Maintained Continuation of Federal Reserve Policy - Obama appointed Federal Reserve Vice-Chair Janet Yellen to replace Ben Bernanke. She maintained an expansionary monetary policy that created the lowest interest rates in 200 years. That allowed the early stages of the housing recovery, and slow but steady business expansion, to continue. For more, see Relationship Between Treasury Notes and Mortgage Rates.

Deficit Spending - The major mark against Obama is the increase in the national debt. Partly that was because he used deficit spending to stimulate the economy. Deficits have fallen in his second term. Obama's total projected deficits so far are $6.814 trillion.

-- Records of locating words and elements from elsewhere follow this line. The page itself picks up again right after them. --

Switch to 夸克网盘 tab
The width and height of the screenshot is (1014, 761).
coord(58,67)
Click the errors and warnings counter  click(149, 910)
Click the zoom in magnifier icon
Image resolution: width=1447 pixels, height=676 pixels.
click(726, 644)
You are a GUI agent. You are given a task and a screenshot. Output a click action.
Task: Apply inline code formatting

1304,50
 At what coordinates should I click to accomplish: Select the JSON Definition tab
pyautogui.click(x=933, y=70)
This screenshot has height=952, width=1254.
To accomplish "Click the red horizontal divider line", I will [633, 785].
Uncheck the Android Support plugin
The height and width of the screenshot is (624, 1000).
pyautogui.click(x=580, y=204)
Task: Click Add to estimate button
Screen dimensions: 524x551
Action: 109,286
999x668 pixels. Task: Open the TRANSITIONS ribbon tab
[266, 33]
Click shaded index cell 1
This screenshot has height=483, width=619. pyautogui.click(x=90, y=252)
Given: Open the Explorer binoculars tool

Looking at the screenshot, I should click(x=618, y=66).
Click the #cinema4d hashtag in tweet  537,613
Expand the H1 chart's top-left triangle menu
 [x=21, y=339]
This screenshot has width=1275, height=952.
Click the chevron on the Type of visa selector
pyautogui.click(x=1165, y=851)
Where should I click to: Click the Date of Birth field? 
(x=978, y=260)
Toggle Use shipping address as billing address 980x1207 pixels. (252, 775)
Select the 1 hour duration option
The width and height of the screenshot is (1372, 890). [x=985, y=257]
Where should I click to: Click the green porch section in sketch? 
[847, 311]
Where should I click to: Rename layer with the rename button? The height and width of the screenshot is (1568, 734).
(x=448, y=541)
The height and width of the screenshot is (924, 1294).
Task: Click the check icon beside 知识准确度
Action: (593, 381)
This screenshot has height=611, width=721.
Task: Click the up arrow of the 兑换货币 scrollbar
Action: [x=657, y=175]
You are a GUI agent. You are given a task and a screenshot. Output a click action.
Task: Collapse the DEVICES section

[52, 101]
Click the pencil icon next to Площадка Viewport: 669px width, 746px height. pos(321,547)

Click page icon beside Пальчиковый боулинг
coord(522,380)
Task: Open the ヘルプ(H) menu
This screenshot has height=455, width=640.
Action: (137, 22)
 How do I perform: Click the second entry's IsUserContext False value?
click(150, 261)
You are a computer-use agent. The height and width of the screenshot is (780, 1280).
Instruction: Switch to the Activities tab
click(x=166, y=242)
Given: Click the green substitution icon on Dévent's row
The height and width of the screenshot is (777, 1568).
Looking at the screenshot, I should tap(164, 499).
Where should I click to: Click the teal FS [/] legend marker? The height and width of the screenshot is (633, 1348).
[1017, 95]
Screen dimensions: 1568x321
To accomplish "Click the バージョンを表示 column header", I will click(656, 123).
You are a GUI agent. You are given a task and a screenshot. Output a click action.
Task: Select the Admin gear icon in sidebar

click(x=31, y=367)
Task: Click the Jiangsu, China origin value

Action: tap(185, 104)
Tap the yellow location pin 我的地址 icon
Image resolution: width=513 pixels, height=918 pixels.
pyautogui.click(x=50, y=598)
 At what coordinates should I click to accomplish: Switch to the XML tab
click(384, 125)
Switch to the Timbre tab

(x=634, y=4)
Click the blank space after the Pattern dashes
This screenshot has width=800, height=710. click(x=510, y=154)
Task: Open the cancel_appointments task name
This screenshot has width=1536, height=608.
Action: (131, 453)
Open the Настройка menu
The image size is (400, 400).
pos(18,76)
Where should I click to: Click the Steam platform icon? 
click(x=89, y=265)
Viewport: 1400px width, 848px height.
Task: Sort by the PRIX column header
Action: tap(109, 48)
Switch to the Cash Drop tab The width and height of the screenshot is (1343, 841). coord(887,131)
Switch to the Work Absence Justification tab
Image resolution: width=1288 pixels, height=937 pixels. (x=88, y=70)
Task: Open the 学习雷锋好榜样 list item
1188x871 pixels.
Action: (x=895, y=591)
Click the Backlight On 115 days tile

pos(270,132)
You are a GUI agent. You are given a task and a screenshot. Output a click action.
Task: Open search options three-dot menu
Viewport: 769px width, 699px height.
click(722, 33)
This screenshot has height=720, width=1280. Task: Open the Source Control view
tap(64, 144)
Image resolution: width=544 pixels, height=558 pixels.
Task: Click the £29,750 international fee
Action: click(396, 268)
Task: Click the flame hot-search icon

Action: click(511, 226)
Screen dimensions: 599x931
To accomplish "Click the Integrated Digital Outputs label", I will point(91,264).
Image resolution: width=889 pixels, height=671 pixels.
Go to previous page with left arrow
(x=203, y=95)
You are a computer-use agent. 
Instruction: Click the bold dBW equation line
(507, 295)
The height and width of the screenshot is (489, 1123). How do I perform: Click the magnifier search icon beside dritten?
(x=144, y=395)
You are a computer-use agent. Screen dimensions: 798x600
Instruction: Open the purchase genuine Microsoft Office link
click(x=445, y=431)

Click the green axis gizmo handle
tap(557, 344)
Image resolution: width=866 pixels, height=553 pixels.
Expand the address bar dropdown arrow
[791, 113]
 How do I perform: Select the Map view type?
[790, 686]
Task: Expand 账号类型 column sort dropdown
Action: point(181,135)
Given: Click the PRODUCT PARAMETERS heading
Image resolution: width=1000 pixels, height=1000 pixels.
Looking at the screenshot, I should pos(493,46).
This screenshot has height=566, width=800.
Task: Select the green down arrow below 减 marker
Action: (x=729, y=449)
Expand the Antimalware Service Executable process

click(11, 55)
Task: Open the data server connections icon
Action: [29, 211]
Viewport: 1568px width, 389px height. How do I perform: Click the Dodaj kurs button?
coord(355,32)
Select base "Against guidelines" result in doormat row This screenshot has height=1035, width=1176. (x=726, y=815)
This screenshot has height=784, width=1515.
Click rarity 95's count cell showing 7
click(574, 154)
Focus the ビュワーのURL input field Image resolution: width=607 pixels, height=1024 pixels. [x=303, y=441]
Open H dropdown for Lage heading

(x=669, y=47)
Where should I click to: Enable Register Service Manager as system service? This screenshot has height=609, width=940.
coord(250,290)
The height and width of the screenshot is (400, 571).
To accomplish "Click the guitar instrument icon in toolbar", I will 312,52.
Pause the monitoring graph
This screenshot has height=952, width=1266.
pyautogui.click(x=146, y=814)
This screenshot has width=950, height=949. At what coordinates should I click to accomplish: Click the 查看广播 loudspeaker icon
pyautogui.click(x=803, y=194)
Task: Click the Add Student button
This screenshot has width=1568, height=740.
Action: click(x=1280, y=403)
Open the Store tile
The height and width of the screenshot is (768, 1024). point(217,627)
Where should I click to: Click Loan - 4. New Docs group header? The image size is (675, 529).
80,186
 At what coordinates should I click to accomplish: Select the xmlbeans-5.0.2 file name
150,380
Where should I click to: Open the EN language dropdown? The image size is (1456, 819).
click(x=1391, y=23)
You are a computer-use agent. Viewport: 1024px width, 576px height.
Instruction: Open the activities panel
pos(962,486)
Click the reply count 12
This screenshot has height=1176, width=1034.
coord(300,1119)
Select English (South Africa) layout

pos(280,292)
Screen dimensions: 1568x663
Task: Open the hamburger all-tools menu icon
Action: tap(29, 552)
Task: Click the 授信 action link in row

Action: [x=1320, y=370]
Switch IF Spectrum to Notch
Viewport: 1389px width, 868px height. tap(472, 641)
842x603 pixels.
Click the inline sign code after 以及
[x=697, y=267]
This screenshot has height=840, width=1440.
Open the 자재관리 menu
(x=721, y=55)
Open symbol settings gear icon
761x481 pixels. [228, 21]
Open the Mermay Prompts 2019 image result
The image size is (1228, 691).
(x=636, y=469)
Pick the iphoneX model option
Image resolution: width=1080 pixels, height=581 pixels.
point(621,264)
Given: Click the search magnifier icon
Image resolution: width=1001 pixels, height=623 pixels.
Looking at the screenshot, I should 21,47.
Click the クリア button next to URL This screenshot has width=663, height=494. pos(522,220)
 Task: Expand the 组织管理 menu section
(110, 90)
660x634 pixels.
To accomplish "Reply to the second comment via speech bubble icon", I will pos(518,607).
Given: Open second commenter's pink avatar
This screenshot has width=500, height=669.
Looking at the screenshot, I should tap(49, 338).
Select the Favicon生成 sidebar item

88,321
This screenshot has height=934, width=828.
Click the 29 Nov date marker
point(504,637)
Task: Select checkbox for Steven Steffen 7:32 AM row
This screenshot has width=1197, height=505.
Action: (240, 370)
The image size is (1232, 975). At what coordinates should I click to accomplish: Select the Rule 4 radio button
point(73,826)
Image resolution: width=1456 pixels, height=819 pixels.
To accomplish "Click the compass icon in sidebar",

  • FY 2017 - $458 billion
  • FY 2016 - $531 billion
  • FY 2015 - $564 billion
  • FY 2014 - $649 billion
  • FY 2013 - $680 billion.
  • FY 2012: $3.7 trillion spending, creating a $1.09 trillion deficit
  • FY 2011: $3.8 trillion spending, creating a deficit of $1.3 trillion.
  • FY 2010: Spending $3.8 trillion, and creating a deficit of $1.6 trillion.
  • FY 2009: Added stimulus spending to the Bush budget, creating a deficit of $1.4 trillion.

For more, see How Much Has Obama Added to the Debt?

Obama's Advisers

Part of the reason for Obama's success is his first team of economic advisers. Many of them had helped formulate the policies he had outlined during his 2008 campaign platform, which included an aggressive fiscal stimulus plan to put the country back on track. He was applauded for appointing former Federal Reserve Chairman Paul Volcker as the head of the Economic Advisory Panel. He named Mary Schapiro head of the Securities and Exchange Commission (SEC) following the Madoff Ponzi scheme. However, he was criticized for including former Treasury Secretary Lawrence Summers, who oversaw repeal of the Glass-Steagall Act. By January 2011, internal infighting had sent most of them -- Larry Summers, Christina Romer, Peter Orszag, and Paul Volcker -- on their way.